Dounia sursauta, arma rapidement le pistolet et le leva à nouveau.

« Laissez-moi tranquille », s'écria-t-elle désespérée. "Je jure que je tirerai à nouveau. JE... Je vais te tuer."

"Bien... à trois pas on ne peut guère s'en empêcher. Mais si vous ne le faites pas... alors. » Ses yeux brillèrent et il fit deux pas en avant. Dounia a encore tiré: elle a raté le tir.

"Vous ne l'avez pas chargé correctement. Peu importe, vous avez une autre charge là-bas. Préparez-le, j'attendrai."

Il se tenait face à elle, à deux pas de lui, l'attendant et la regardant avec une détermination sauvage, avec des yeux fiévreusement passionnés, têtus, fixés. Dounia a vu qu'il mourrait plutôt que de la laisser partir. "Et... maintenant, bien sûr, elle le tuerait, à deux pas! » Soudain, elle jeta le revolver.

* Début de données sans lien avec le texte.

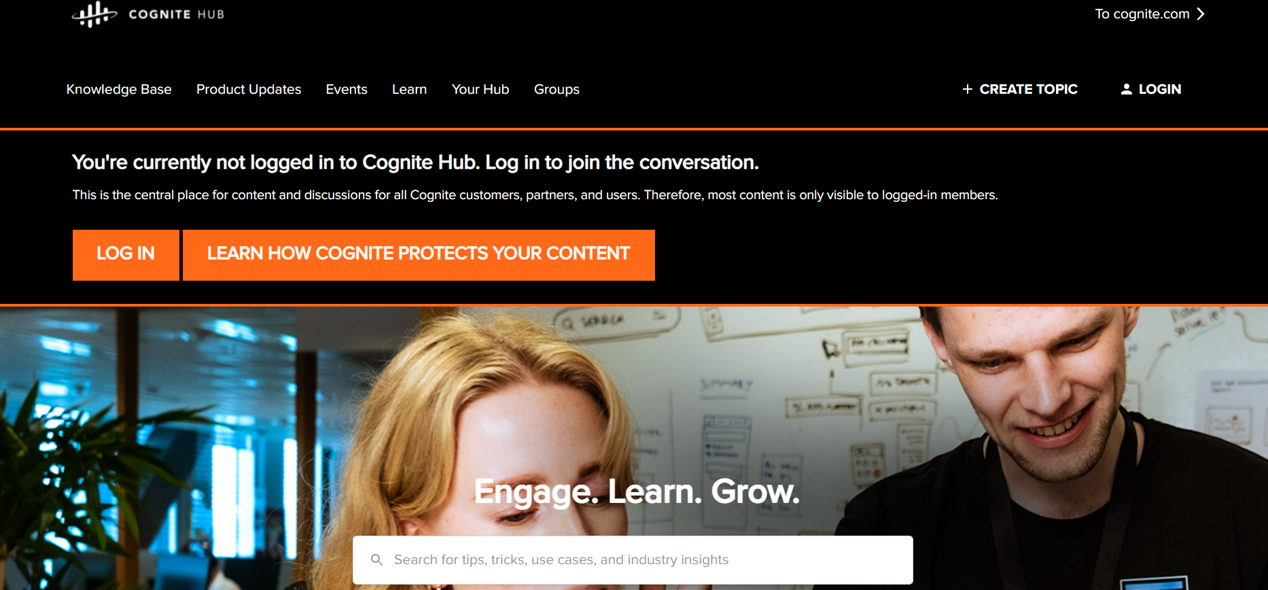Open the Groups section
The image size is (1268, 590).
pyautogui.click(x=557, y=89)
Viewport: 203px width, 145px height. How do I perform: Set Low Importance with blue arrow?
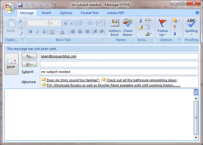pos(175,34)
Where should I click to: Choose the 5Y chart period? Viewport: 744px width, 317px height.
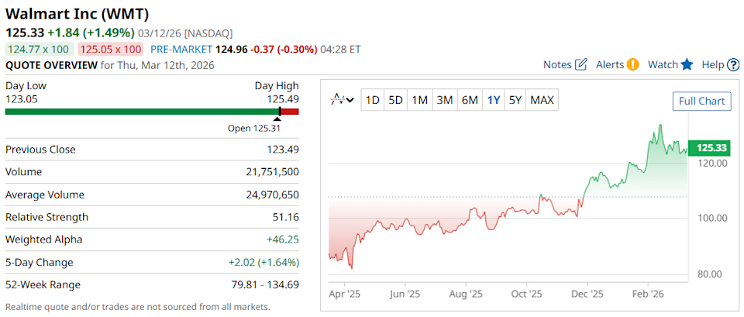point(515,99)
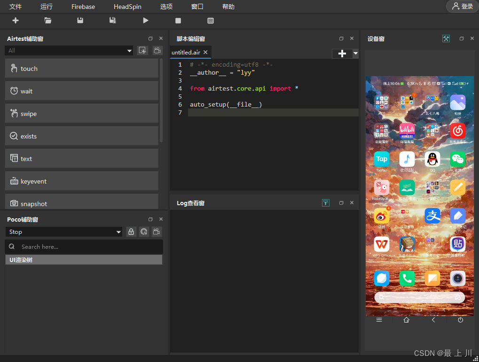Click the device tools icon in 设备窗 header

(446, 39)
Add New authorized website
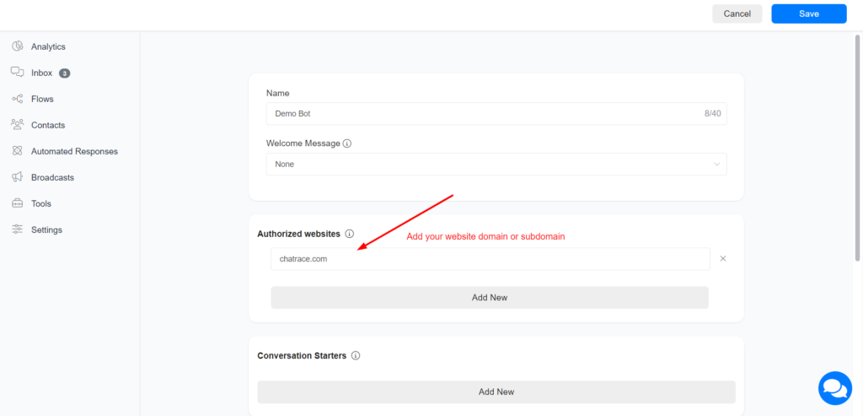The width and height of the screenshot is (863, 416). point(489,298)
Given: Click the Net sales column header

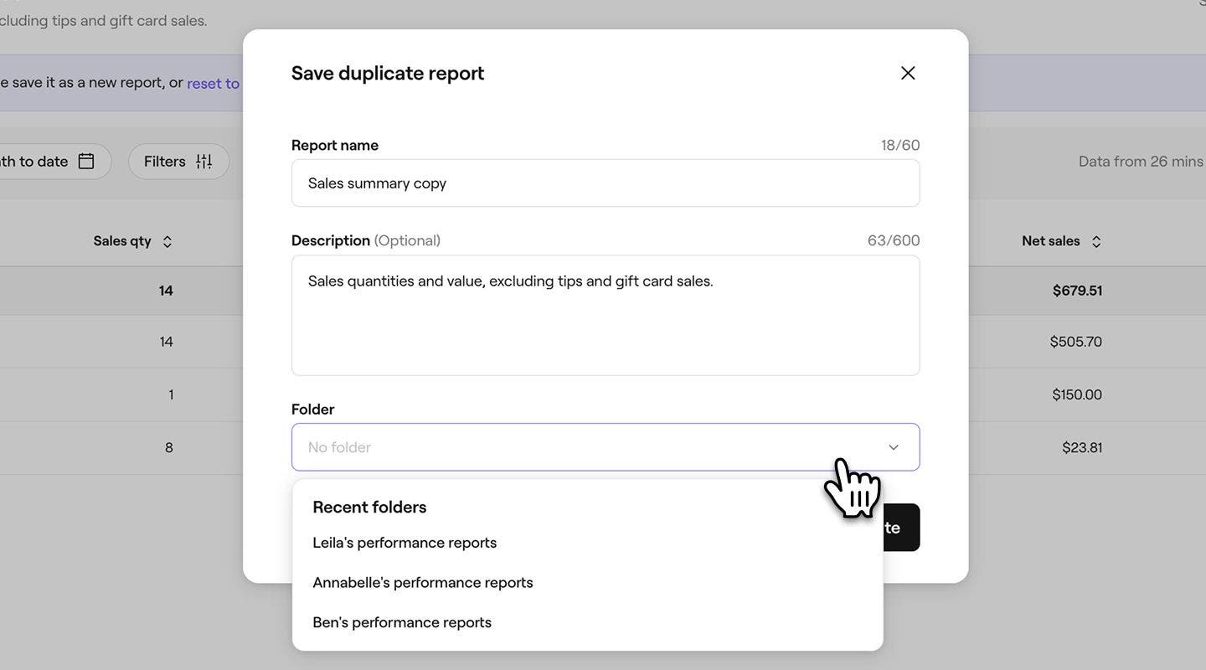Looking at the screenshot, I should pyautogui.click(x=1051, y=241).
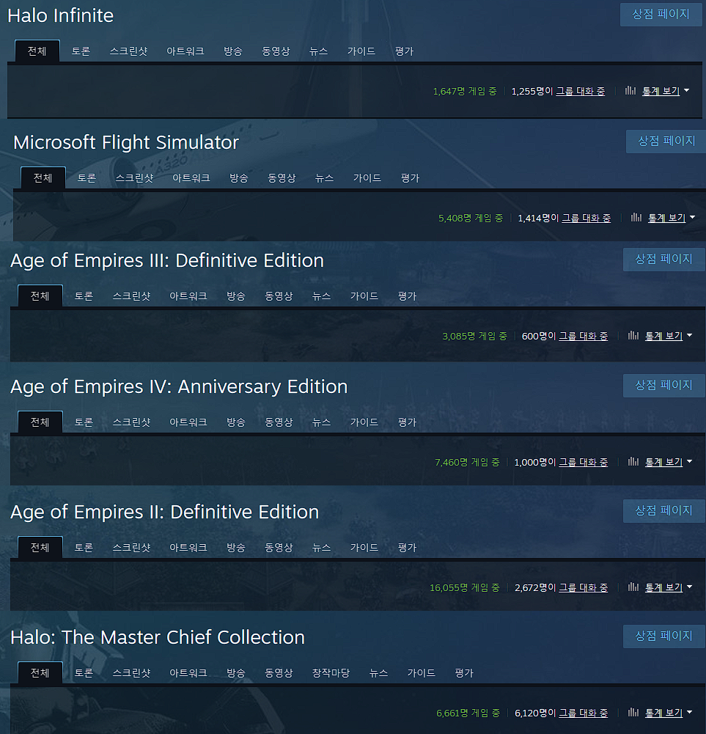Screen dimensions: 706x734
Task: Select the 평가 tab under Age of Empires IV
Action: [x=407, y=422]
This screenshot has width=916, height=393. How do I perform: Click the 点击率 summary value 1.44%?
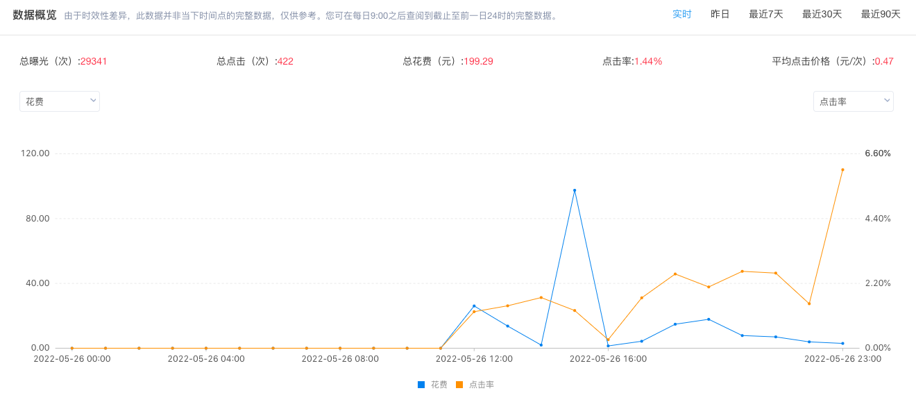(x=648, y=61)
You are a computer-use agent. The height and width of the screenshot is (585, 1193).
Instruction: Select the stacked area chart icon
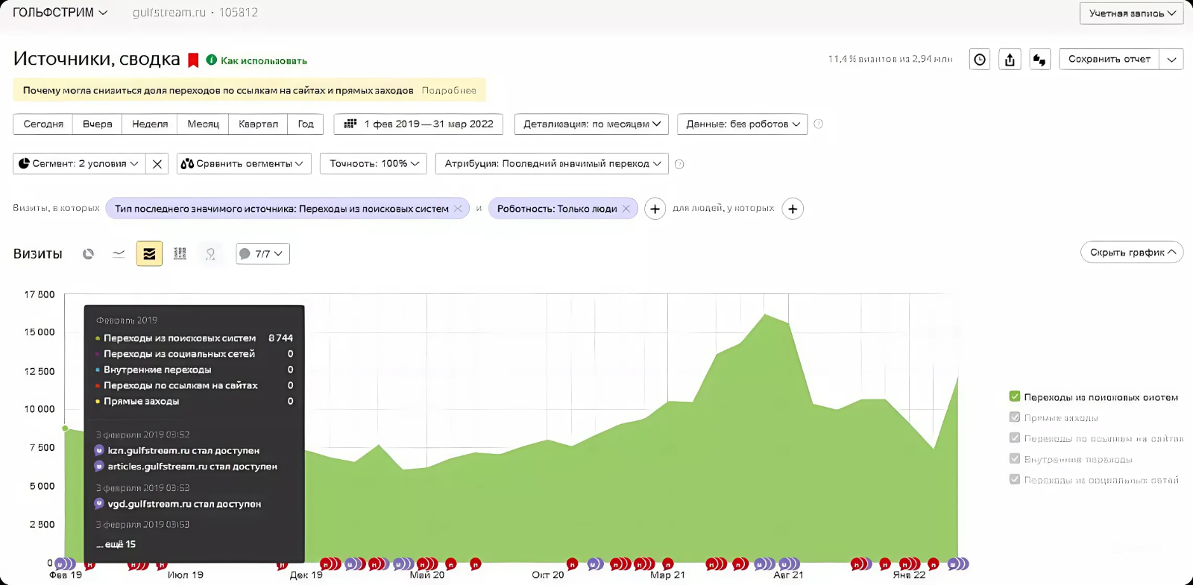pos(149,253)
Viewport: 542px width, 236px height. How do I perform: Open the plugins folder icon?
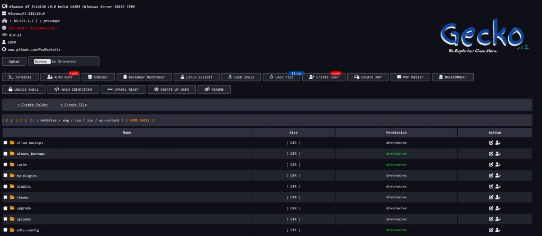tap(12, 187)
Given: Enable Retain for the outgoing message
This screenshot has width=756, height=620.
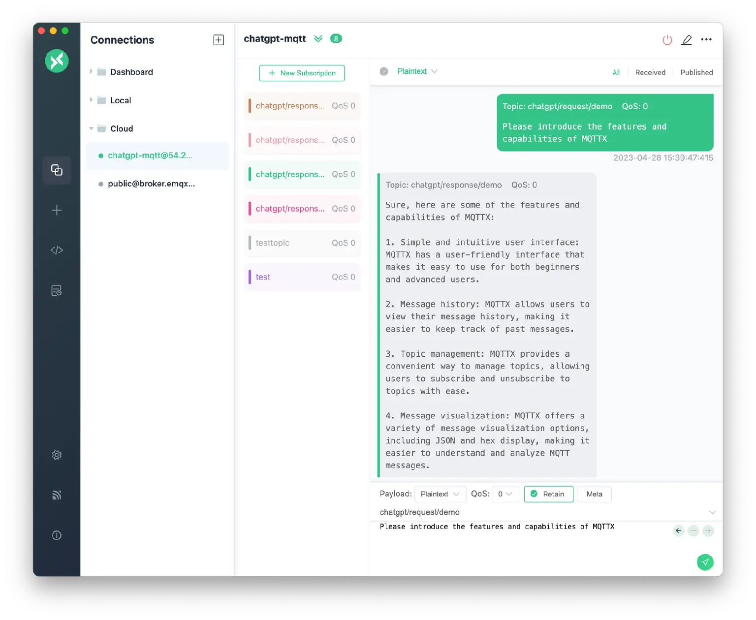Looking at the screenshot, I should pos(548,494).
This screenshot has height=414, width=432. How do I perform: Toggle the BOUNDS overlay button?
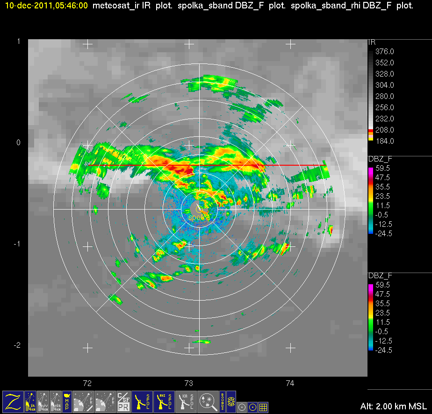tap(222, 401)
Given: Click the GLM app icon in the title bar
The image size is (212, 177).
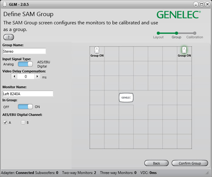Looking at the screenshot, I should pyautogui.click(x=4, y=4).
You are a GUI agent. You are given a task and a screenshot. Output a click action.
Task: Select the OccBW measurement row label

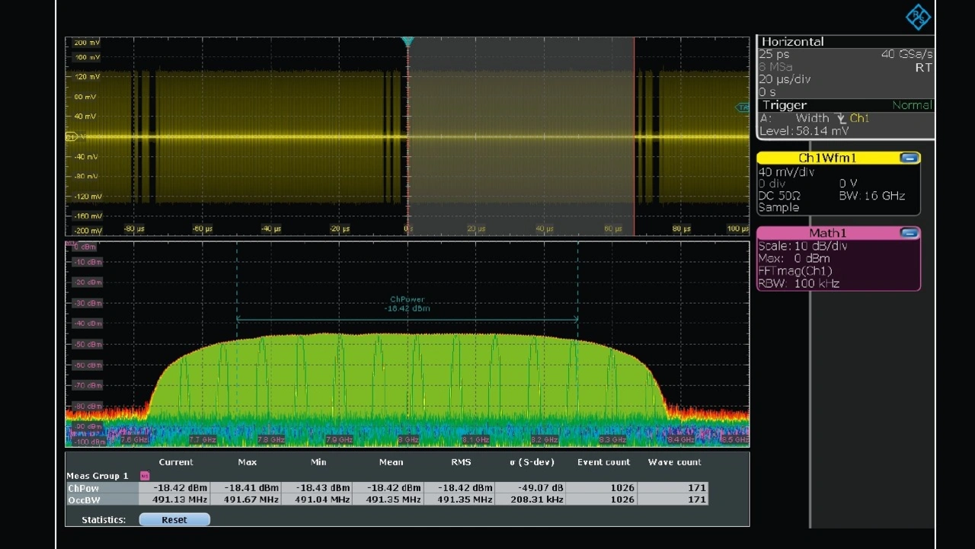click(84, 500)
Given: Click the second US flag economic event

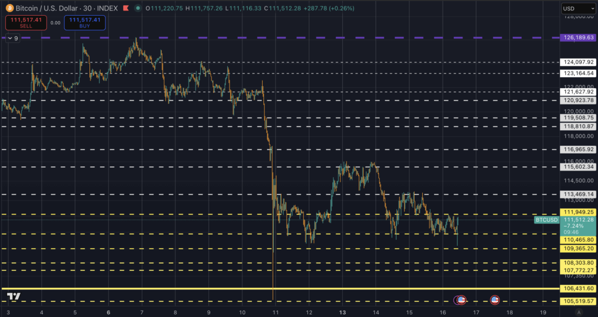Looking at the screenshot, I should tap(495, 300).
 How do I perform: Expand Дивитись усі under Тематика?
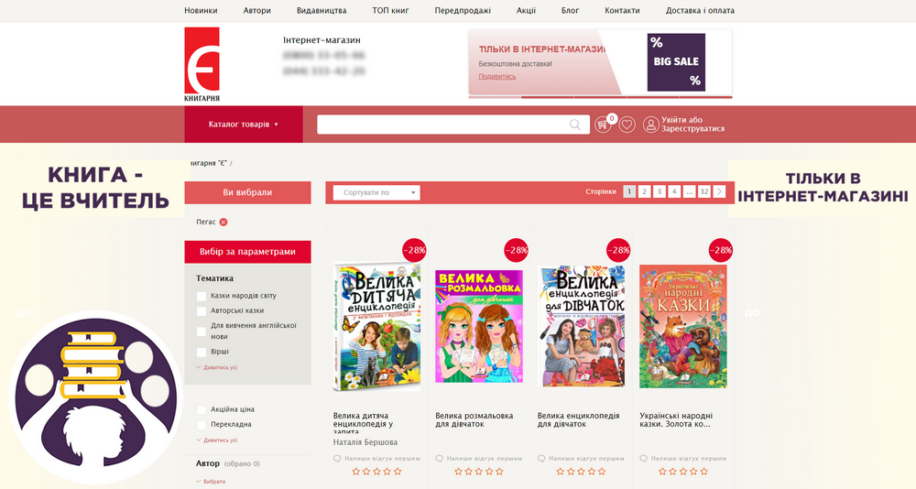(217, 367)

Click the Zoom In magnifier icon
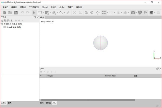86,13
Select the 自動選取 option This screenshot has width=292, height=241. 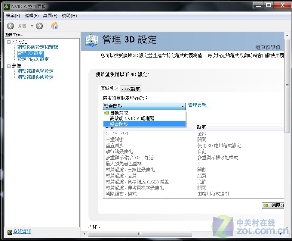120,113
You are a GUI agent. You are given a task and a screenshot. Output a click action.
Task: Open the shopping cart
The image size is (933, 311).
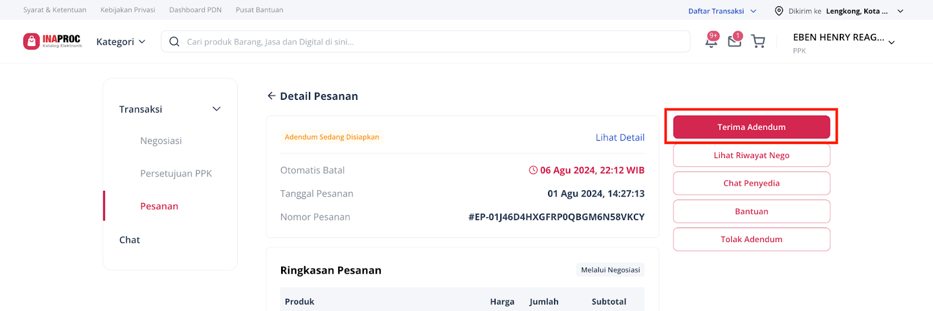[x=758, y=41]
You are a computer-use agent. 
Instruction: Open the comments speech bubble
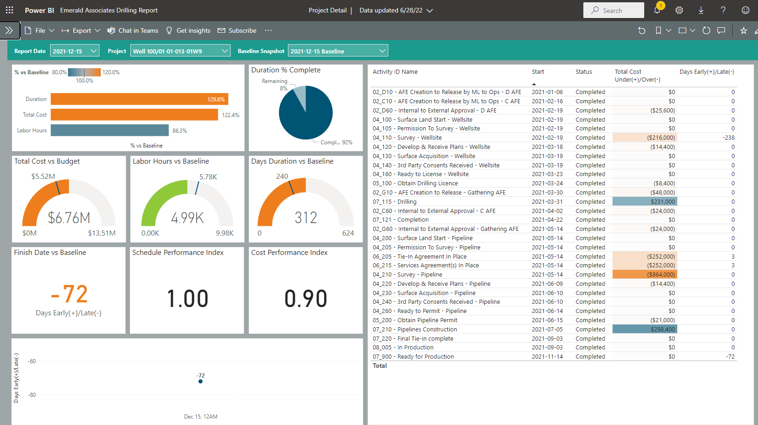pyautogui.click(x=722, y=30)
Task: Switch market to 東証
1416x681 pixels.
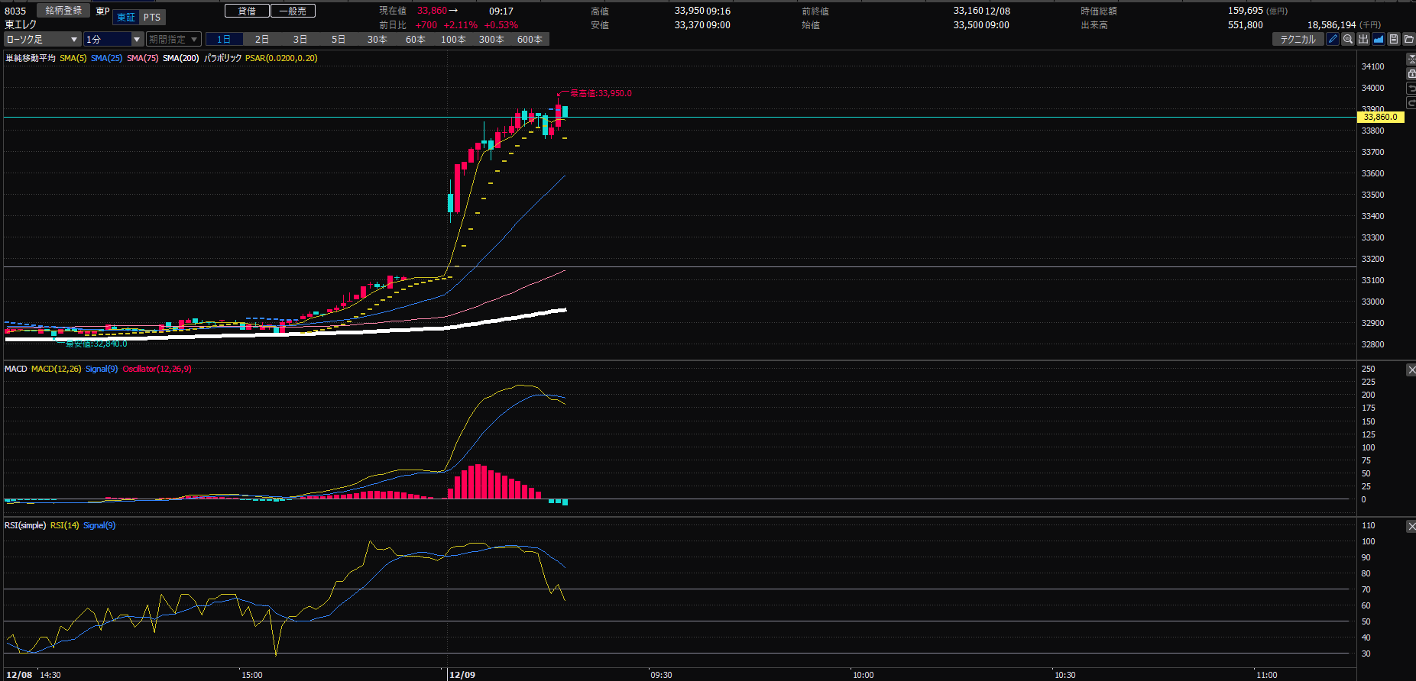Action: (126, 18)
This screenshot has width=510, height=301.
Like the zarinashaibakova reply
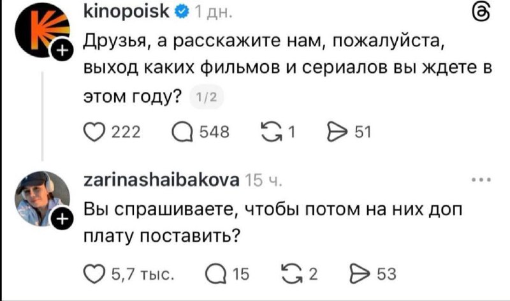coord(94,274)
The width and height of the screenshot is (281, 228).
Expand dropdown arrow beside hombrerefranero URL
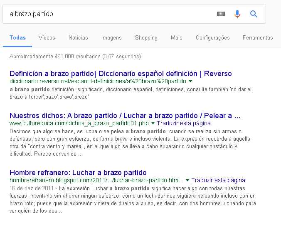[x=187, y=181]
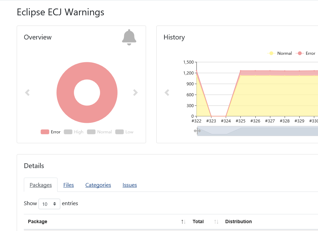
Task: Switch to the Categories tab
Action: coord(98,185)
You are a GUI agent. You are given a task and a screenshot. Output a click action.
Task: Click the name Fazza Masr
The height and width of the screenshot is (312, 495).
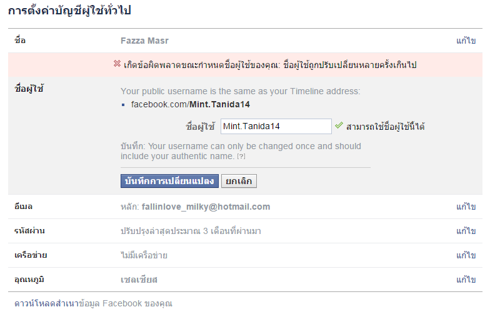144,41
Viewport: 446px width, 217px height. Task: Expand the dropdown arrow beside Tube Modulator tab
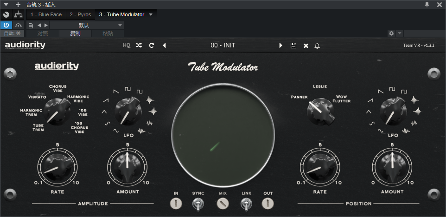pos(151,14)
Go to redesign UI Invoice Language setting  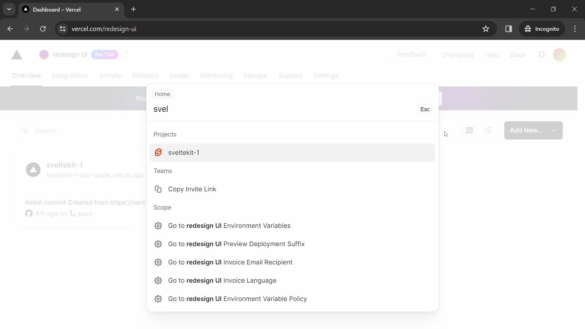point(223,280)
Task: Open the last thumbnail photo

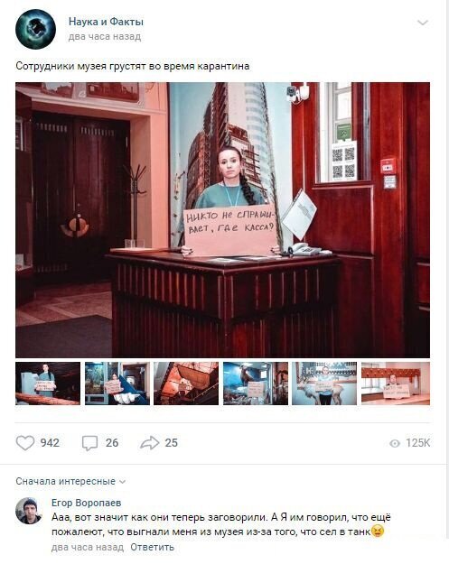Action: click(x=396, y=384)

« Elle l'a laissé tomber! dit Svidrigaïlov avec surprise, et il inspira profondément. Un poids semblait avoir roulé de son cœur, peut-être pas seulement la peur de la mort; en effet, il l'a peut-être à peine ressenti à ce moment-là. C'était la délivrance d'un autre sentiment, plus sombre et plus amer, qu'il n'aurait pu définir lui-même.

Il se dirigea vers Dounia et passa doucement son bras autour de sa taille. Elle ne résista pas, mais, tremblante comme une feuille, le regarda avec des yeux suppliants. Il essaya de dire quelque chose, mais ses lèvres bougeaient sans pouvoir émettre un son.

« Laissez-moi partir », a imploré Dounia. Svidrigaïlov frissonna. Sa voix était maintenant bien différente.

« Alors tu ne m'aimes pas? demanda-t-il doucement. Dounia secoua la tête.

"Et... et tu ne peux pas? Jamais? » murmura-t-il désespéré.

"Jamais!"

S'ensuit un moment de lutte terrible et muette dans le cœur de Svidrigaïlov. Il la regarda avec un regard indescriptible. Soudain, il retira son bras, se tourna vivement vers la fenêtre et se tint face à elle. Un autre moment passa.

"Voici la clé."

Il le sortit de la poche gauche de son manteau et le posa sur la table derrière lui, sans se retourner ni regarder Dounia.

"Prends-le! Dépêchez-vous !"

Il regarda obstinément par la fenêtre. Dounia s'approcha de la table pour prendre la clé.

« Dépêchez-vous! Dépêchez-vous! » répéta Svidrigaïlov, toujours sans se retourner ni bouger. Mais il semblait qu'il y avait une terrible signification dans le ton de ce « hâte-toi ».

Dounia l'a compris, a attrapé la clé, s'est précipitée vers la porte, l'a déverrouillée rapidement et s'est précipitée hors de la pièce. Une minute plus tard, hors d'elle, elle court sur la berge du canal en direction de X. Pont.

Svidrigaïlov est resté trois minutes debout à la fenêtre. Enfin, il se retourna lentement, regarda autour de lui et passa sa main sur son front. Un sourire étrange déforma son visage, un sourire pitoyable, triste, faible, un sourire de désespoir. Le sang, qui séchait déjà, barbouilla sa main. Il l'a regardé avec colère, puis a mouillé une serviette et s'est lavé la tempe. Le revolver que Dounia avait jeté gisait près de la porte et attira soudain son attention. Il le ramassa et l'examina. C'était un petit revolver de poche à trois canons de construction à l'ancienne. Il y avait encore deux charges et une capsule à l'intérieur. Il pourrait être renvoyé à nouveau. Il réfléchit un peu, mit le revolver dans sa poche, prit son chapeau et sortit.